● **What you should do**
The data should be transcribed in its entirety, word for word.

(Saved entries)
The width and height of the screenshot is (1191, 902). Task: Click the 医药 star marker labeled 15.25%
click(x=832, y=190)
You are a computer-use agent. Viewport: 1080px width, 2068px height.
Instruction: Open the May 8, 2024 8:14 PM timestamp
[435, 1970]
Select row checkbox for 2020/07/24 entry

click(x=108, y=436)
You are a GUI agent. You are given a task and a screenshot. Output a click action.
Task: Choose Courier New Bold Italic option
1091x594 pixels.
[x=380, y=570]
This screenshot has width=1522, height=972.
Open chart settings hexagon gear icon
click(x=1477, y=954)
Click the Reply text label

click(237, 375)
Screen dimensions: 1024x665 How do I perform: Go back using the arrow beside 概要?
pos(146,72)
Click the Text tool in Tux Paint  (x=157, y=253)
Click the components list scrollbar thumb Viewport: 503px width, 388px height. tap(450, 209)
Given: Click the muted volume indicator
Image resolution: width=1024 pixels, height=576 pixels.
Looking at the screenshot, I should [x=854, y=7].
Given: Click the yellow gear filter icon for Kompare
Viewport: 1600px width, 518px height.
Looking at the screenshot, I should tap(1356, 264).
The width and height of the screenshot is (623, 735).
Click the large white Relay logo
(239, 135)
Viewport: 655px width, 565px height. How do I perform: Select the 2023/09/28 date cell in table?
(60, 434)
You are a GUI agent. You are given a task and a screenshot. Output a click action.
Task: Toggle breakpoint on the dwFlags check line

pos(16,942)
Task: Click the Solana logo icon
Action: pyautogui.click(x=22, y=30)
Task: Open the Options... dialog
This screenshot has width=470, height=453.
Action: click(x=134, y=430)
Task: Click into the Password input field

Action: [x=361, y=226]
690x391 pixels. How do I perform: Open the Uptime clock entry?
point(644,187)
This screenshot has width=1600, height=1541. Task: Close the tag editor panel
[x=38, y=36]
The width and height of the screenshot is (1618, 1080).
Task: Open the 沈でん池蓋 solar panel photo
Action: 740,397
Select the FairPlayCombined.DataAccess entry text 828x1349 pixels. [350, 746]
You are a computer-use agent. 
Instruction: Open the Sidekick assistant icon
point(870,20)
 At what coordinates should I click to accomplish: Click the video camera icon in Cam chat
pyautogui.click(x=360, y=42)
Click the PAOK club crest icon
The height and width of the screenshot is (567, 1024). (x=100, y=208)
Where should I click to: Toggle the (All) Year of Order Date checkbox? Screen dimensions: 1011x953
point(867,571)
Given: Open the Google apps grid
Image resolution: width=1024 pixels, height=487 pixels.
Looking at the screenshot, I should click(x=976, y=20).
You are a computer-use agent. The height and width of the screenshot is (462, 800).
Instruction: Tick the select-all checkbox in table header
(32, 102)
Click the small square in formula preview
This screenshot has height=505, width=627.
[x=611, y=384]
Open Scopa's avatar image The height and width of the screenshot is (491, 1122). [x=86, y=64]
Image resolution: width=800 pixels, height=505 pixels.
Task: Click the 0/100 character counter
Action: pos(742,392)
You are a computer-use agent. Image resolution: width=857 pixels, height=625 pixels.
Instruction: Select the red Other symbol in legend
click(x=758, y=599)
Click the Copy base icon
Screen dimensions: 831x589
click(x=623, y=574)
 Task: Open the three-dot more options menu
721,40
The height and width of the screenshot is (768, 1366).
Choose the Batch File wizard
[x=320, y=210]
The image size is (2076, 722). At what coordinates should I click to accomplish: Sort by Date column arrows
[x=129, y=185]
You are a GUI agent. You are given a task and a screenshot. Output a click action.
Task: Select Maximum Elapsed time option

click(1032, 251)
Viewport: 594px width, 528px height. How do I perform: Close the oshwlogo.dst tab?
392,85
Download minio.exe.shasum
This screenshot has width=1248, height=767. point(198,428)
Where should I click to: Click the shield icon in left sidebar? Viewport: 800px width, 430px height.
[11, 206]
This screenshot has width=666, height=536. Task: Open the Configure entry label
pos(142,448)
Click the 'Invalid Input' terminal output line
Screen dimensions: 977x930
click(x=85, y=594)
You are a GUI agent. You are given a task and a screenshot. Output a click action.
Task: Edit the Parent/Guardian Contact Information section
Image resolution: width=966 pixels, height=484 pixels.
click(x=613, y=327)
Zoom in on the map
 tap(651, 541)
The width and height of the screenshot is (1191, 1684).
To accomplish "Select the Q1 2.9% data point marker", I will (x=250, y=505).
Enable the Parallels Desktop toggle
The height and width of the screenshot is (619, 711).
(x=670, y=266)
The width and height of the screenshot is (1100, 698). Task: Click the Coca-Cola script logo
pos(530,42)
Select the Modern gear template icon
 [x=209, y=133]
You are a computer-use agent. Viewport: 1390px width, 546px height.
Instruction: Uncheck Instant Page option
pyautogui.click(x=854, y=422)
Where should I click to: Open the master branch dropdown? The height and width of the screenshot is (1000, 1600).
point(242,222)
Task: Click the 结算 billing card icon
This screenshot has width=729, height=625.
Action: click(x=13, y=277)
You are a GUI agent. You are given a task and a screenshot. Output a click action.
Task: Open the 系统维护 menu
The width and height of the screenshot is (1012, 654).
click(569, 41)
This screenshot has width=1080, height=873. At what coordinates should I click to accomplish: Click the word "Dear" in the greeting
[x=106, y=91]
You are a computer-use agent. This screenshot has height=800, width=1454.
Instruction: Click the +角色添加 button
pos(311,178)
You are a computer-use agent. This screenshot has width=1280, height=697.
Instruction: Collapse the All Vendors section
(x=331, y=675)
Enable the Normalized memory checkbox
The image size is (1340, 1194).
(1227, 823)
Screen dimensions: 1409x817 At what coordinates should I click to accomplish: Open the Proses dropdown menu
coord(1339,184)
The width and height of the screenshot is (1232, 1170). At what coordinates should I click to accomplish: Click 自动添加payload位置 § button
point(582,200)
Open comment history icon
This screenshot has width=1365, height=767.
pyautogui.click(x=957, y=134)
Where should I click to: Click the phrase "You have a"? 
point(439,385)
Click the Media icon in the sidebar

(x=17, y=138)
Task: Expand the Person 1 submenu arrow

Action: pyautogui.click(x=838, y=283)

● **Answer for this exercise**
The width and height of the screenshot is (1191, 902). Task: Click the 医药 star marker labeled 15.25%
click(x=832, y=190)
You are a computer-use agent. Viewport: 1080px width, 2068px height.
Instruction: Open the May 8, 2024 8:14 PM timestamp
[435, 1970]
Select row checkbox for 2020/07/24 entry

click(x=108, y=436)
You are a GUI agent. You are given a task and a screenshot. Output a click action.
Task: Choose Courier New Bold Italic option
1091x594 pixels.
[x=380, y=570]
This screenshot has width=1522, height=972.
Open chart settings hexagon gear icon
click(x=1477, y=954)
Click the Reply text label

click(237, 375)
Screen dimensions: 1024x665 How do I perform: Go back using the arrow beside 概要?
pos(146,72)
Click the Text tool in Tux Paint  (x=157, y=253)
Click the components list scrollbar thumb Viewport: 503px width, 388px height. tap(450, 209)
Given: Click the muted volume indicator
Image resolution: width=1024 pixels, height=576 pixels.
Looking at the screenshot, I should [x=854, y=7].
Given: Click the yellow gear filter icon for Kompare
Viewport: 1600px width, 518px height.
Looking at the screenshot, I should tap(1356, 264).
The width and height of the screenshot is (623, 735).
Click the large white Relay logo
(239, 135)
Viewport: 655px width, 565px height. How do I perform: Select the 2023/09/28 date cell in table?
(60, 434)
You are a GUI agent. You are given a task and a screenshot. Output a click action.
Task: Toggle breakpoint on the dwFlags check line

pos(16,942)
Task: Click the Solana logo icon
Action: pyautogui.click(x=22, y=30)
Task: Open the Options... dialog
This screenshot has width=470, height=453.
Action: click(x=134, y=430)
Task: Click into the Password input field

Action: [x=361, y=226]
690x391 pixels. How do I perform: Open the Uptime clock entry?
point(644,187)
This screenshot has width=1600, height=1541. Task: Close the tag editor panel
[x=38, y=36]
The width and height of the screenshot is (1618, 1080).
Task: Open the 沈でん池蓋 solar panel photo
Action: 740,397
Select the FairPlayCombined.DataAccess entry text 828x1349 pixels. [350, 746]
You are a computer-use agent. 
Instruction: Open the Sidekick assistant icon
point(870,20)
 At what coordinates should I click to accomplish: Click the video camera icon in Cam chat
pyautogui.click(x=360, y=42)
Click the PAOK club crest icon
The height and width of the screenshot is (567, 1024). (x=100, y=208)
Where should I click to: Toggle the (All) Year of Order Date checkbox? Screen dimensions: 1011x953
point(867,571)
Given: Open the Google apps grid
Image resolution: width=1024 pixels, height=487 pixels.
Looking at the screenshot, I should click(x=976, y=20).
You are a computer-use agent. The height and width of the screenshot is (462, 800).
Instruction: Tick the select-all checkbox in table header
(32, 102)
Click the small square in formula preview
This screenshot has height=505, width=627.
[x=611, y=384]
Open Scopa's avatar image The height and width of the screenshot is (491, 1122). [x=86, y=64]
Image resolution: width=800 pixels, height=505 pixels.
Task: Click the 0/100 character counter
Action: pos(742,392)
You are a computer-use agent. Image resolution: width=857 pixels, height=625 pixels.
Instruction: Select the red Other symbol in legend
click(x=758, y=599)
Click the Copy base icon
Screen dimensions: 831x589
click(x=623, y=574)
 Task: Open the three-dot more options menu
721,40
The height and width of the screenshot is (768, 1366).
Choose the Batch File wizard
[x=320, y=210]
The image size is (2076, 722). At what coordinates should I click to accomplish: Sort by Date column arrows
[x=129, y=185]
You are a GUI agent. You are given a task and a screenshot. Output a click action.
Task: Select Maximum Elapsed time option

click(1032, 251)
Viewport: 594px width, 528px height. How do I perform: Close the oshwlogo.dst tab?
392,85
Download minio.exe.shasum
This screenshot has width=1248, height=767. point(198,428)
Where should I click to: Click the shield icon in left sidebar? Viewport: 800px width, 430px height.
[11, 206]
This screenshot has width=666, height=536. Task: Open the Configure entry label
pos(142,448)
Click the 'Invalid Input' terminal output line
Screen dimensions: 977x930
click(x=85, y=594)
You are a GUI agent. You are given a task and a screenshot. Output a click action.
Task: Edit the Parent/Guardian Contact Information section
Image resolution: width=966 pixels, height=484 pixels.
click(x=613, y=327)
Zoom in on the map
 tap(651, 541)
The width and height of the screenshot is (1191, 1684).
To accomplish "Select the Q1 2.9% data point marker", I will (x=250, y=505).
Enable the Parallels Desktop toggle
The height and width of the screenshot is (619, 711).
(x=670, y=266)
The width and height of the screenshot is (1100, 698). Task: Click the Coca-Cola script logo
pos(530,42)
Select the Modern gear template icon
 [x=209, y=133]
You are a computer-use agent. Viewport: 1390px width, 546px height.
Instruction: Uncheck Instant Page option
pyautogui.click(x=854, y=422)
Where should I click to: Open the master branch dropdown? The height and width of the screenshot is (1000, 1600).
point(242,222)
Task: Click the 结算 billing card icon
This screenshot has width=729, height=625.
Action: click(x=13, y=277)
You are a GUI agent. You are given a task and a screenshot. Output a click action.
Task: Open the 系统维护 menu
The width and height of the screenshot is (1012, 654).
click(569, 41)
This screenshot has width=1080, height=873. At what coordinates should I click to accomplish: Click the word "Dear" in the greeting
[x=106, y=91]
You are a computer-use agent. This screenshot has height=800, width=1454.
Instruction: Click the +角色添加 button
pos(311,178)
You are a computer-use agent. This screenshot has width=1280, height=697.
Instruction: Collapse the All Vendors section
(x=331, y=675)
Enable the Normalized memory checkbox
The image size is (1340, 1194).
(1227, 823)
Screen dimensions: 1409x817 At what coordinates should I click to accomplish: Open the Proses dropdown menu
coord(1339,184)
The width and height of the screenshot is (1232, 1170). At what coordinates should I click to accomplish: Click 自动添加payload位置 § button
point(582,200)
Open comment history icon
This screenshot has width=1365, height=767.
pyautogui.click(x=957, y=134)
Where should I click to: Click the phrase "You have a"? 
point(439,385)
Click the Media icon in the sidebar

(x=17, y=138)
Task: Expand the Person 1 submenu arrow

Action: pyautogui.click(x=838, y=283)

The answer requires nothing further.